Powell went on to work at Mattingly and Rapier’s Chevrolet in Danville, and wound up running a location in Garrard County for the company.
Powell started his own dealership in Lancaster in 1960, then moved to Danville under pressure from Ford to relocate to a larger market, according to the history.
“Permanent changes came when the Stuart Powell Ford dealership moved to its current home on the South Danville Bypass in 1982,” the history reads. “He built a brand new building, and in 2002 added 12,000 square feet to allow room to bring in the Mazda dealership formerly located on Hustonville Road.”

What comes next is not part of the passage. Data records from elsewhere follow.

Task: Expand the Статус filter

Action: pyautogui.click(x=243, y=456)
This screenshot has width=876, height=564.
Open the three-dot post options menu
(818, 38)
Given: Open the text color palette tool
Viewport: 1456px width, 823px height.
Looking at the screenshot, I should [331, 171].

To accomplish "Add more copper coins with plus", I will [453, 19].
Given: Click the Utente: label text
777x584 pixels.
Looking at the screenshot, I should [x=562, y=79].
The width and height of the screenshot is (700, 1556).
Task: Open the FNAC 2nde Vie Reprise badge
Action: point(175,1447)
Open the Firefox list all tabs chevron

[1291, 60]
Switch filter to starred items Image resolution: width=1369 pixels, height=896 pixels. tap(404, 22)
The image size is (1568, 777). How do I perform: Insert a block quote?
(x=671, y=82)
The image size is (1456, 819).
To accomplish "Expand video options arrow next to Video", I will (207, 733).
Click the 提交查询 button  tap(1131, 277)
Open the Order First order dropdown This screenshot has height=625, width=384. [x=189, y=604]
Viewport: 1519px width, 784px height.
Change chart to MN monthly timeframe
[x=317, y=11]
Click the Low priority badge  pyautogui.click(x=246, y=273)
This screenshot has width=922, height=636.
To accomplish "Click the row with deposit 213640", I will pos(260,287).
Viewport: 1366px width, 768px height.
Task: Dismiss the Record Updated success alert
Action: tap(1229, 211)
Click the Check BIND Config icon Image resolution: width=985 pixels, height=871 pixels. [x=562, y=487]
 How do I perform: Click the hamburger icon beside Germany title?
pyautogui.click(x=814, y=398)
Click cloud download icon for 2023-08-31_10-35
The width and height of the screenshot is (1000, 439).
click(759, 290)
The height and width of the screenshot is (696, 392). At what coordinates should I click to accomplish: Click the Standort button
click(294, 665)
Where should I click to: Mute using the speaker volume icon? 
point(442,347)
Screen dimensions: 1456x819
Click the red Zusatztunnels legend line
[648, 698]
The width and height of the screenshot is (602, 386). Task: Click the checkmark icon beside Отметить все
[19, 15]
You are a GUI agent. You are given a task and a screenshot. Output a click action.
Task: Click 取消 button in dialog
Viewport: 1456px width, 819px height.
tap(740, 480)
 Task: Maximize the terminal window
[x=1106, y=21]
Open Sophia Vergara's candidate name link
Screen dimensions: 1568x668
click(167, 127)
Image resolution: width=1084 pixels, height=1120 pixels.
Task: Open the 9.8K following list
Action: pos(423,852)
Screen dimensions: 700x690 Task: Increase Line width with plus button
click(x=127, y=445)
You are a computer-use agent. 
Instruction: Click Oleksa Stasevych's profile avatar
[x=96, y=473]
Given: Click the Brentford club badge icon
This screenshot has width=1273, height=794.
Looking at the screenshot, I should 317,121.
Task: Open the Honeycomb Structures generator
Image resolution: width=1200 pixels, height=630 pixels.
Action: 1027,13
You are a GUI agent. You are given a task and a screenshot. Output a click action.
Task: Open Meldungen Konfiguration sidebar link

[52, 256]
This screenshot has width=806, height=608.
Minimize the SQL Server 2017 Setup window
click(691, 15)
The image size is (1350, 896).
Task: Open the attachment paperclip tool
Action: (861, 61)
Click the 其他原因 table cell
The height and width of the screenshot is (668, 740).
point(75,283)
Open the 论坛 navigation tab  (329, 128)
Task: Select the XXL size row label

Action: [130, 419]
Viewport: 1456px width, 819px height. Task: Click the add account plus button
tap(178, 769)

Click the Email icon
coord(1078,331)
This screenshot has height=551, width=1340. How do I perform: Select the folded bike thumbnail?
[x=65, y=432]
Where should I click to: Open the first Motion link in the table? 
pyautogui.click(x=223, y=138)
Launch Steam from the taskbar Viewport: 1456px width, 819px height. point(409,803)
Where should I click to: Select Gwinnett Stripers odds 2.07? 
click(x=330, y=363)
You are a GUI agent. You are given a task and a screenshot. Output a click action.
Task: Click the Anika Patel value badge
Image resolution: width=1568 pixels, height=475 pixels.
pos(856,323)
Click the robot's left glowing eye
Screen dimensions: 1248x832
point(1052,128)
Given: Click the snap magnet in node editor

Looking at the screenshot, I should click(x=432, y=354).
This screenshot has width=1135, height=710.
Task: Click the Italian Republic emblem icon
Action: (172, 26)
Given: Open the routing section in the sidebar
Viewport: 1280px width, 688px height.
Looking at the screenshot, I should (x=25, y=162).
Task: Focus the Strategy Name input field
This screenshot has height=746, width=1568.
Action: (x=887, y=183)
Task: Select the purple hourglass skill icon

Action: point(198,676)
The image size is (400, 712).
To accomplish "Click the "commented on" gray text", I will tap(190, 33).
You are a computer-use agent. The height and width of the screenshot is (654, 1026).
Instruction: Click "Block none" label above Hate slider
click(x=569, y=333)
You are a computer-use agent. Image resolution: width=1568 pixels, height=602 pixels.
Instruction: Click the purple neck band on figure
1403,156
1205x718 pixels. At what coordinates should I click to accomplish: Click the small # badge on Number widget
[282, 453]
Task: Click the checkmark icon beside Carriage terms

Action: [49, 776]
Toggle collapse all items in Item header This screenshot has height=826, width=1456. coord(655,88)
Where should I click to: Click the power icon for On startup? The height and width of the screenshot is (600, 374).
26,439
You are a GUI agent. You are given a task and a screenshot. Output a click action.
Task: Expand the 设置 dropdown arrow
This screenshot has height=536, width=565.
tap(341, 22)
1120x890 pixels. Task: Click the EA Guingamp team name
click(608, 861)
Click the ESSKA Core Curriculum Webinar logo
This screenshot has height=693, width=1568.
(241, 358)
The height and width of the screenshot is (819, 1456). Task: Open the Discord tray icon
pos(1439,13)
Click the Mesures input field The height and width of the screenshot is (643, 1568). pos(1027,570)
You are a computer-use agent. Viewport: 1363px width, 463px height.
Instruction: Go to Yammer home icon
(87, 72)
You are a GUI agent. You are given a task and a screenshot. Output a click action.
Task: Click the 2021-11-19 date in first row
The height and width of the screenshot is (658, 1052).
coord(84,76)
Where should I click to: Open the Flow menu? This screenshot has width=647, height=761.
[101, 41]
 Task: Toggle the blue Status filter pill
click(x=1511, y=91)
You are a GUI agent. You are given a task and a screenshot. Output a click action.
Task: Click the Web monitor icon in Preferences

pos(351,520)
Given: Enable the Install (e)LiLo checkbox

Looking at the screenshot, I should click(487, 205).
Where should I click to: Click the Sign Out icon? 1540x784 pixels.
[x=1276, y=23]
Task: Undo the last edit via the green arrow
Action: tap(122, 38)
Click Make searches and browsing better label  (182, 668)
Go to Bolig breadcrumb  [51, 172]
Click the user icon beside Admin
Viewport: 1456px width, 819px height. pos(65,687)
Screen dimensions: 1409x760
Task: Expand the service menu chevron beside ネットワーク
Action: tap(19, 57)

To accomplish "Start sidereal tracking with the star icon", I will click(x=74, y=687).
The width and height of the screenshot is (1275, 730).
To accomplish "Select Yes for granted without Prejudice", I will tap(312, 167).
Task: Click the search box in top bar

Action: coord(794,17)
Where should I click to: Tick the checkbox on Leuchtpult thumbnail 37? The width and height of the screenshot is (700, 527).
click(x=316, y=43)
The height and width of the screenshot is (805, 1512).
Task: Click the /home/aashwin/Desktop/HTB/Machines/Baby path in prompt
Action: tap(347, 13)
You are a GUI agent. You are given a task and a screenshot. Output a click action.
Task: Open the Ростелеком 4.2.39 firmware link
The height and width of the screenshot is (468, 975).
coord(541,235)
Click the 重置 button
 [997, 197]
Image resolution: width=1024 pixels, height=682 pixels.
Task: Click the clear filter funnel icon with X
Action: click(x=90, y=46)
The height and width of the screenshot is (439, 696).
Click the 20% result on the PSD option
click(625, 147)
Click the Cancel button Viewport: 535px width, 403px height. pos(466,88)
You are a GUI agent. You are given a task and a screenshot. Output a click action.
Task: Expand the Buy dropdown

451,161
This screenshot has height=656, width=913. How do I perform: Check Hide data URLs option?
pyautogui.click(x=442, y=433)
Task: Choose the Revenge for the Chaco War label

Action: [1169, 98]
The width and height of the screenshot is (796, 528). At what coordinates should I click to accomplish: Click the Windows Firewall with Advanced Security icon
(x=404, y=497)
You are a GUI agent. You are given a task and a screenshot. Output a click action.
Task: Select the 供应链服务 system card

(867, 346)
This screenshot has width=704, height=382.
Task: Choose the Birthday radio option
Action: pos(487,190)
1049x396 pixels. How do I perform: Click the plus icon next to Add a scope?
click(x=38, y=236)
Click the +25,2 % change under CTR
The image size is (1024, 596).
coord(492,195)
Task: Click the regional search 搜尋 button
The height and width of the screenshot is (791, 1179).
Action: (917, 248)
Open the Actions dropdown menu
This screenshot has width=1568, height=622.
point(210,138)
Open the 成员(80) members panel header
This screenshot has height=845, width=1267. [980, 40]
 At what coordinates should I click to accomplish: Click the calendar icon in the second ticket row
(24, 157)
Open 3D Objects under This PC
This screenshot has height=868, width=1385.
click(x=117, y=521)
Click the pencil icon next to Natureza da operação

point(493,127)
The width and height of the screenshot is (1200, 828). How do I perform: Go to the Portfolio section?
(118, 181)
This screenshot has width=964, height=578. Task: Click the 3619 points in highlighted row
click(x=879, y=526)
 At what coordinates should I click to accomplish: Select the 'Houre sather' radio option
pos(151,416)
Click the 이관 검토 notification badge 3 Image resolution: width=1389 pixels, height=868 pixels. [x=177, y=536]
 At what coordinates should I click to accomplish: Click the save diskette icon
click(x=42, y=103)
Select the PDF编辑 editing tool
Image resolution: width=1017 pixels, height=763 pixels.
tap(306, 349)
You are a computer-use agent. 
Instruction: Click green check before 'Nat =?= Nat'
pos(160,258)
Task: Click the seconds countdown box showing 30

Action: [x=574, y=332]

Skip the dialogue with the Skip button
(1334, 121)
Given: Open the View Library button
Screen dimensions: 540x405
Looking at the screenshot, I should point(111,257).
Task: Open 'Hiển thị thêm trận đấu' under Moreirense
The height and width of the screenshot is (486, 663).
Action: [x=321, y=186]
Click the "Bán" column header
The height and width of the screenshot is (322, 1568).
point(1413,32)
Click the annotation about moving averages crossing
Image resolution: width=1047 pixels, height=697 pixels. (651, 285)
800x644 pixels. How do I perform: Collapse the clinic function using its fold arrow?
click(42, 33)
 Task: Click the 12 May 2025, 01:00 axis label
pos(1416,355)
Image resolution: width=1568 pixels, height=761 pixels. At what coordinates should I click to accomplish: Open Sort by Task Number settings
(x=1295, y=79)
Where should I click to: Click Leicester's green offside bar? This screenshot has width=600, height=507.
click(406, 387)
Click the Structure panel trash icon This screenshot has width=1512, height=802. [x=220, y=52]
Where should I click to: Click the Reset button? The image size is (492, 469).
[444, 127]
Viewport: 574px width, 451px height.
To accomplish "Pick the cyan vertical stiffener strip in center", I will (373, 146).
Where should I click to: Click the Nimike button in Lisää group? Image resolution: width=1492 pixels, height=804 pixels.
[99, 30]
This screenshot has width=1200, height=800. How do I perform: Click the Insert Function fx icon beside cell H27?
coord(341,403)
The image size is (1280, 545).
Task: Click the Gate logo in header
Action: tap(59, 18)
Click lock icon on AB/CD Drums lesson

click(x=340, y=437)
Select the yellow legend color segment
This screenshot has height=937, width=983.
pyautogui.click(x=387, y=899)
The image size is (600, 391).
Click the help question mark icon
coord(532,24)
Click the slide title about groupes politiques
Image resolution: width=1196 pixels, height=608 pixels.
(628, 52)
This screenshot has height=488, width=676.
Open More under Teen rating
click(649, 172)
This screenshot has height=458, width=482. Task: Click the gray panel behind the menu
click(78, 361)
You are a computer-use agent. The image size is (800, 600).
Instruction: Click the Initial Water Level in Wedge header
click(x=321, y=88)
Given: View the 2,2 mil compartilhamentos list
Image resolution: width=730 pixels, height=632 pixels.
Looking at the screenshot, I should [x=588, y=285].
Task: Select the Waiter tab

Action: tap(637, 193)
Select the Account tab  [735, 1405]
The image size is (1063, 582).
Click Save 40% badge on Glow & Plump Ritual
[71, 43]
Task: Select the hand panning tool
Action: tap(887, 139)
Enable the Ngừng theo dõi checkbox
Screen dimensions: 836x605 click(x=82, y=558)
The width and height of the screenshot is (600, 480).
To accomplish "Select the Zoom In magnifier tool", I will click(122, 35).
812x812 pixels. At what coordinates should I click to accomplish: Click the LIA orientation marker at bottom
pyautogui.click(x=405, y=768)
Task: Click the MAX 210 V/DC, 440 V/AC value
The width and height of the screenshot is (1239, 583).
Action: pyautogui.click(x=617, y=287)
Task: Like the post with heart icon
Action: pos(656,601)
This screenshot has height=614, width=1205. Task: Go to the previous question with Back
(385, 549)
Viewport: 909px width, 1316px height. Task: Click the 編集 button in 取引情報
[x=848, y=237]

“Stuart didn’t slow down for anything,” Perros said. “Had it not been for his fall, he would still be actively involved in his business and his family — which, by the way, includes his employees. He treated them like family.”
Perros said he doesn’t know of another 89-year-old who is as “mentally sharp and physically active” as Powell was.
“Stuart dealt with life with grace. He celebrated the good things gracefully and he dealt with adversity gracefully,” he said. “… Stuart was a father figure to some; he was a mentor to many; and an inspiration to all of us.”
This story was updated with additional info at 3 p.m. Sept. 9.